Fantom uzuv sendromu ilk olarak 1552'de Fransız cerrah tarafından tanımlanmıştır. Ambroise ParéYaralı askerleri ameliyat eden ve ampute uzuvlarındaki ağrıdan şikayet eden hastalar hakkında yazan. Aynı sendrom daha sonra Fransız bilim adamı, matematikçi ve filozof tarafından da gözlemlenmiş ve not edilmiştir. Rene Descartes, Alman doktor Aaron Lemos, İskoç anatomist

Sir Charles Bellve Amerikalı doktor Silas Regülatörü Mitchell, Amerikan İç Savaşı sırasında Philadelphia'daki askerleri yaralama eğilimindeydi. İskoç doktor William Porterfield, 18. yüzyılda bir bacağının kesilmesinin ardından hayalet uzuv sendromunun ilk elden bir hesabını yazdı. Sendromun altında yatan fenomen olarak duyusal algıyı düşünen ilk kişiydi.

1990'larda araştırmacılar şunu buldu: nöroplastisite- yeteneği nöronlar beyindeki bağlantılarını ve davranışlarını değiştirmek için - hayalet uzuv sendromu ile bağlantılı olarak gözlemlenen ağrı fenomenini açıklayabilir. Fantom uzuv ağrısının, spesifik olarak, yerel beyindeki harita genişleme nöroplastisitesi (kortikal yeniden yapılanma) ile açıklandığı bulundu.
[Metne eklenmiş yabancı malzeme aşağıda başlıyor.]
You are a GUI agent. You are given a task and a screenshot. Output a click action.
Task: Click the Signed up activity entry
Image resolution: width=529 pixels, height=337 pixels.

Her biri bir tür işlevi yerine getirmeye adanmış ve serebral kortekse “haritalar” olarak yansıtılan bölgeler, kullanılmayan alanların alanlarını elde edebilir. hayalet harita.

Fantom uzuv sendromunun ağrılı semptomları bazı hastalarda kendi kendine düzelse de, diğer hastalar şiddetli, bazen zayıflatıcı kronik ağrı yaşayabilir. Bu, aşağıdakiler gibi ilaçlarla kontrol edilebilir: analjezikler (Örneğin., aspirin, parasetamol: asetaminofen, ve narkotik), sedatif-hipnotikler (örneğin, benzodiazepinler), antidepresanlar (örn., bupropion ve imipramin) ve antikonvülsanlar (örn., gabapentin). Ketamin gibi bazı ilaçlar (bir anestezik) ve kalsitonin (bir hormon), amputasyon cerrahisinden önce uygulanan, daha sonraki ağrı semptomlarının gelişme olasılığını azaltır. Dahil olmak üzere başa çıkma teknikleri hipnoz, progresif kas gevşemesi ve biofeedback (vücut fonksiyonlarını düzenlemek için öğrenilmiş bir yetenek), bazı hastaların semptomlarını yönetmesine yardımcı oldu. Hayali ağrıyı hafifletebilecek cerrahi olmayan tedaviler şunları içerir: Şok terapisi (veya elektrokonvülsif terapi), akupunkturve transkutanöz elektriksel sinir stimülasyonu. Genellikle yalnızca girişimsel olmayan tedaviler başarısız olduktan sonra kullanılan implante edilebilir tedaviler, derin beyin stimülasyonu, intratekal ilaç verme sistemleri ve omurilik stimülasyonunu içerir.

1990'ların ortalarında geliştirilen hayalet uzuv sendromu için yeni bir terapi olan ayna kutusu, az sayıda hasta tarafından kullanılmıştır. Terapi, genellikle eksik uzuvları ampütasyondan önce felç olan hastaların yaşadığı “öğrenilmiş felç” ile ilişkili ağrıyı hafifletmede bir miktar başarı elde etti. Çatısı olmayan kutunun ortasında bir ayna bulunur ve genellikle iki deliği vardır, biri hastanın sağlam uzvunu soktuğu ve içinden hastanın hayalet uzuv. Hasta aynada sağlam uzvun yansımasını gördüğünde, beyin kandırılarak hayalet uzvu “görmeye” başlar. Hasta, sağlam uzvunu hareket ettirerek ve aynadaki yansımasını izleyerek, hayali uzvunu "hareket ettirmek" için beynini eğitebilir ve böylece öğrenilmiş felç ve buna bağlı ağrıyı hafifletebilir. Bu terapinin başarısına katkıda bulunan beyindeki değişiklikler tam olarak anlaşılamamıştır ve bilgi ayna kutusu tedavisinin kullanımına ilişkin uzun süreli çalışmalardan elde edilen sonuçlar yetersizdir, ancak birçok hasta uzun süreli tedaviler bildirmiştir. Rahatlama.

Yayımcı: Ansiklopedi Britannica, Inc.